On the day Typhoon Haiyan hit the Philippines, Dr. Ionne Castillones, a Filipina who has worked with Handicap International on several previous disaster relief operations, was in the city of Cebu, about 50 miles south of the typhoon’s eye. The next day, she traveled to Tacloban, the city hardest hit by the storm, to survey the damage. She shares her memories of those first traumatic few days following the typhoon.
I couldn’t believe what the news was saying—I thought it was exaggerated. I was here in 2009 when Typhoon Hondoi hit us, and I couldn’t imagine it being worse this time. But the next day as I reached Leyte Island I saw that the news was not exaggerated.
The scene was apocalyptic. Not one building was left undamaged. Dead bodies were lying in the streets everywhere; some were being chewed up by dogs. The first 500 yards I walked, I came across four people, each one in a visible state of trauma, talking out loud to themselves and shaking.
I thought when people said that everything had collapsed it was a way of speaking, but it wasn’t. Even the hospital buildings were too damaged to function. The few clinics who welcome injured people don’t have electricity and can very little in comparison of the needs of the population.

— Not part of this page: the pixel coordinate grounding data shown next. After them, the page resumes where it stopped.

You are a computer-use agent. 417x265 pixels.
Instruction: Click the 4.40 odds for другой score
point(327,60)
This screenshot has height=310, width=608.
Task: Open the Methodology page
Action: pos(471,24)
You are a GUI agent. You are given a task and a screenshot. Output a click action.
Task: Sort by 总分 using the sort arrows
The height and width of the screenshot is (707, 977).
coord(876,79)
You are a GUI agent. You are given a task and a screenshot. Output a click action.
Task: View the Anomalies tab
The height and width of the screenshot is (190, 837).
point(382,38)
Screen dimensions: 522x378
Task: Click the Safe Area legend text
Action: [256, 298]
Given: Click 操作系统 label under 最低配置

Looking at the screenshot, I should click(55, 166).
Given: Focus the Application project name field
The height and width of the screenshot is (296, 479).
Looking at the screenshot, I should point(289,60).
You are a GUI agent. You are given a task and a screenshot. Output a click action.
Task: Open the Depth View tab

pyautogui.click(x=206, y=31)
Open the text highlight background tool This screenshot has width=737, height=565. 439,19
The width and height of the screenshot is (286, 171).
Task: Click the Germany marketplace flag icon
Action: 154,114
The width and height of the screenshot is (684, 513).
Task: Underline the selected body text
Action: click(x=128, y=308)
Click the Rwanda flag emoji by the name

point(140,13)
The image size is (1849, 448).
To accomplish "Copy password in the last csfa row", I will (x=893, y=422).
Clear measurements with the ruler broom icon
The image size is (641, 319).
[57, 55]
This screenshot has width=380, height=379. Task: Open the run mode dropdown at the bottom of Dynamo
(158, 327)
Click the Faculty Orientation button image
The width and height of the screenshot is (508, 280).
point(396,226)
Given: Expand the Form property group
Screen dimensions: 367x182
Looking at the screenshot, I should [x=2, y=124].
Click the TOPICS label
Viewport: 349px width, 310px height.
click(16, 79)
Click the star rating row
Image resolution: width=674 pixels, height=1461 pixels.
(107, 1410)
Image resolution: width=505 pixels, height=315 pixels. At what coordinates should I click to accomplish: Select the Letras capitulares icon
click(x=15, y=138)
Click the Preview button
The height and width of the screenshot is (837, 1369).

Relief workers are doing their best but you have to imagine that this is unprecedented. Nowhere have such strong winds ever been recorded and it was impossible to prepare for it.
Very few vehicles remain functional and most are lacking fuel. Many injured people are unable to reach the few remaining hospitals, and so stay home without receiving first aid or antibiotics. People with disabilities are carried out on the backs of men, because they have no way to move away from what used to be their house.
We are only starting to see the aid really reach the population and it will take a lot of time and investment to help people recover from this.